How To Cite Golami Garab S, Abdolhay M J, Gandomi-Mohammadabadi A, Balasi J, Abbasi M A. Prevalence and Risk Factors of New-Onset Atrial Fibrillation and Its Role in the Prognosis of Critically Ill Patients. Int J Cardiovasc Pract. 2021;6(1):e131478. https://doi.org/10.5812/intjcardiovascpract-131478.

Abstract

Introduction: Atrial fibrillation (AF) is the most prevalent dysrhythmia in the intensive care unit (ICU). This study aimed to assess the prevalence, clinical outcomes, and risk factors of new-onset AF in patients admitted to ICU, concerning mortality and length of stay.
Methods: This cohort study consisted of patients above 18 years old admitted to the ICU of Firoozabadi hospital in 2019_2020. New-onset AF diagnosis was confirmed by ECG electrographic changes watched by cardiologists in 24 hours for each patient. Patients were divided into two groups: without new-onset AF [171 patients, 54.4% men, age: 65.09 (18–97) years] and with new-onset AF [23 patients, 52.2% men, age: 79 (55–95) years]. Clinical and laboratory features, including neutrophil-tolymphocyte ratio (NLR) and platelet-to- lymphocyte ratio (PLR), were compared between the groups.

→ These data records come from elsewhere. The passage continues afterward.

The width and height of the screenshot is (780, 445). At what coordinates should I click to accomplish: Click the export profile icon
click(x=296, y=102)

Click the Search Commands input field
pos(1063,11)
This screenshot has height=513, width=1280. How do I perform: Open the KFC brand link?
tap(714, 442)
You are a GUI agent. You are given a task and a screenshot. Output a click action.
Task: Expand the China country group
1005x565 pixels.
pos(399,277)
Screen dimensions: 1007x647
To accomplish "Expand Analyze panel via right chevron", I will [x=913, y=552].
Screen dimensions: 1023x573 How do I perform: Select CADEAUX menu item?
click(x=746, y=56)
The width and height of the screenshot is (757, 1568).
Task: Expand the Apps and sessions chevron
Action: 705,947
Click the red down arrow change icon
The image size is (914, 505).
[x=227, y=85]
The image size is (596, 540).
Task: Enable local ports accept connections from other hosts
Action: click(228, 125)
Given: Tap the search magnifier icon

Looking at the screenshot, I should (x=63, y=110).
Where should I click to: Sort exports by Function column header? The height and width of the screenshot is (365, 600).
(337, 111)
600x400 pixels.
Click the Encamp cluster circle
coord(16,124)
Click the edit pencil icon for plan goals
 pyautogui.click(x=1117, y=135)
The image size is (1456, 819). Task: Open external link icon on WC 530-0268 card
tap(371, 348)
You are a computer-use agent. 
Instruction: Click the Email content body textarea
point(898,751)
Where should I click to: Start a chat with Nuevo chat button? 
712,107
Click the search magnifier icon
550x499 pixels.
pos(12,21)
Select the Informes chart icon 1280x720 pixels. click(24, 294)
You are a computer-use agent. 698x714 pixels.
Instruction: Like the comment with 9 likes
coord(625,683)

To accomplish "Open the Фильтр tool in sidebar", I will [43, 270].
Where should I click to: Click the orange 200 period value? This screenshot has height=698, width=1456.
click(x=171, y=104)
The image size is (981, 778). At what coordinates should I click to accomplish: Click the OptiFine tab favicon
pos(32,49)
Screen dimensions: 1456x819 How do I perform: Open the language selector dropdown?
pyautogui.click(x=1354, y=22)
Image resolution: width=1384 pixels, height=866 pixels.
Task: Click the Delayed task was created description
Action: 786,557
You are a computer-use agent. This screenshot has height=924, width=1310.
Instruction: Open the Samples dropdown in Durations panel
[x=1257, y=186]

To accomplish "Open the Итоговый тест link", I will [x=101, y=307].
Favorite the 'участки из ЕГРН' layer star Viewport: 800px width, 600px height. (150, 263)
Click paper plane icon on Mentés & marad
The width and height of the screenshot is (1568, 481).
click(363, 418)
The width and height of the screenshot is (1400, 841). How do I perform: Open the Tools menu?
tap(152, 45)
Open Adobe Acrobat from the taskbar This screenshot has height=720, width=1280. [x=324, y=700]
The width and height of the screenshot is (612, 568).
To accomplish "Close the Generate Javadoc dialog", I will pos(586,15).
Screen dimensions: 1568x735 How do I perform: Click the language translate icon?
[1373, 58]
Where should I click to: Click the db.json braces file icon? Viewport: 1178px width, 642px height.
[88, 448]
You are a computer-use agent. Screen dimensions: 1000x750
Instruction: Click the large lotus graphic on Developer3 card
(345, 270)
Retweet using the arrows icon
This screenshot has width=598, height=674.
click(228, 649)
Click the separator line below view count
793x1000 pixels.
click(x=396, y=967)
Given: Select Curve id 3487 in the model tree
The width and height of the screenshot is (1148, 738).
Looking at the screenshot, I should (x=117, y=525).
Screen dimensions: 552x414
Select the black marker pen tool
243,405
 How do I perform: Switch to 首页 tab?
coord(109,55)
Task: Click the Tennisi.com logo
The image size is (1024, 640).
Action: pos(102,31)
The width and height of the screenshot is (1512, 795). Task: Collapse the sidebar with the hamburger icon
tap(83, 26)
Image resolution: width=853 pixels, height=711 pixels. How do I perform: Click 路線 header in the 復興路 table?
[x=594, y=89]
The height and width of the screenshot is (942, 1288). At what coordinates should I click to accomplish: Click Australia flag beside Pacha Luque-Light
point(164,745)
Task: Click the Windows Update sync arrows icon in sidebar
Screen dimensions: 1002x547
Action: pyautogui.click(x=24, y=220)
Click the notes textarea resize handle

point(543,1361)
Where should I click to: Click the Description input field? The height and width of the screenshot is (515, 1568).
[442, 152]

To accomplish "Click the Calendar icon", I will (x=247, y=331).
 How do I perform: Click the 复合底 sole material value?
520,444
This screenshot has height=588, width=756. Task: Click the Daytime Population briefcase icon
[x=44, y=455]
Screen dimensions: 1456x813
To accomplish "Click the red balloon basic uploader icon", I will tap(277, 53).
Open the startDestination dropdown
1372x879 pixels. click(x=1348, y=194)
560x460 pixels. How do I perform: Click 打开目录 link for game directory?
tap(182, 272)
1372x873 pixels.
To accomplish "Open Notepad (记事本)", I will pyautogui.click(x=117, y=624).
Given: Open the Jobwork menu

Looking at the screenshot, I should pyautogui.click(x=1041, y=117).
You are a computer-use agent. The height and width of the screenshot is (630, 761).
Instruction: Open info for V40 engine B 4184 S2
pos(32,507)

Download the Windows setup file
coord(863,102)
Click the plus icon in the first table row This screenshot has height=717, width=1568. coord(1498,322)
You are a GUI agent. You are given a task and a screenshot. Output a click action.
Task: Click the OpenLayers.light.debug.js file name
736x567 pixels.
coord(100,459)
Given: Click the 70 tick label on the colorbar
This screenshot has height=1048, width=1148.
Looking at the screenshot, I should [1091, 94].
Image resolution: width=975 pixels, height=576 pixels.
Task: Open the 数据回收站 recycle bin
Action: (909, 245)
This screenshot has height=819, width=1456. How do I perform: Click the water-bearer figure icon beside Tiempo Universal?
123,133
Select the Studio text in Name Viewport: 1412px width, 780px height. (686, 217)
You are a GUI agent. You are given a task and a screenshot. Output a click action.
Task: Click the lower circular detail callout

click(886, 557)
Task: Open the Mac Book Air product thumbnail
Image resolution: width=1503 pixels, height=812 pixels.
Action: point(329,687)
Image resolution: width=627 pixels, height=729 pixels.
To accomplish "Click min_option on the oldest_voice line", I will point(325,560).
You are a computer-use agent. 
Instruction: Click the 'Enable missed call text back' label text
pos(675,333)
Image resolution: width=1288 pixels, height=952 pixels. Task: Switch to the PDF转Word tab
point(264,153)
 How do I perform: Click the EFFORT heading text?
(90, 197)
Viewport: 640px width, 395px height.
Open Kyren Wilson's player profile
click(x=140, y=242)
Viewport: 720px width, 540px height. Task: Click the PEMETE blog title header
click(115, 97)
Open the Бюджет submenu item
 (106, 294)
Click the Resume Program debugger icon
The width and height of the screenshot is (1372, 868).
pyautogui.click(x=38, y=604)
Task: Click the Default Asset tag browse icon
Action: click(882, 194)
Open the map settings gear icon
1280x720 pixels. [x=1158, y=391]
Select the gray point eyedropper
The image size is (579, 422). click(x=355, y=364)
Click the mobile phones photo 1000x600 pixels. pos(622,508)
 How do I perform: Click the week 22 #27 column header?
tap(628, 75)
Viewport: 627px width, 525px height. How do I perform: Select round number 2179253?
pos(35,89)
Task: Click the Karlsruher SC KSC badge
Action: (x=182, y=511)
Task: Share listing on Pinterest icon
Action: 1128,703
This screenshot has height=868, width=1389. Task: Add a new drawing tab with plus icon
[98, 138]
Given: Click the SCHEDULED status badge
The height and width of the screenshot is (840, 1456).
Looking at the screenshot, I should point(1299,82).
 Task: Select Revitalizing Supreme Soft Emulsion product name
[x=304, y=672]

Results: Among 194 patients, 118 (61%) were survivors, and 76 (39%) were nonsurvivors. Twenty-three patients (11.9%) developed new-onset AF. The AF group was significantly older than those in the no AF group (AF vs. no AF: 79 ± 11.5 years vs. 65 ± 20 years, P = 0.02). ICU survivors had a significantly shorter ICU stay than nonsurvivors (6 ± 0.5 days versus 13.6 ± 1.9 days, P < 0.001). Also, patients with new-onset AF had longer ICU stay (AF vs. no AF: 15.5 ± 10.9 days vs. 7.8 ± 10.6 days, P = 0.02). Patients who developed new-onset AF in the ICU had not greater in-hospital mortality (AF vs. no AF: 16.4% vs. 9.6%, P > 0.05). The NLR of AF and no AF subjects were 16.7 ± 12.6 and 11.6. ± 14.9, respectively (P = 0.008). There was no significant difference between the PLR of the AF group (284.6 ± 211.8) and no AF group (264.8 ± 204.8) (P = 0.7).
Conclusions: Atrial fibrillation may not be independently associated with hospital mortality. NLR is a predictor of new-onset AF in critically ill patients.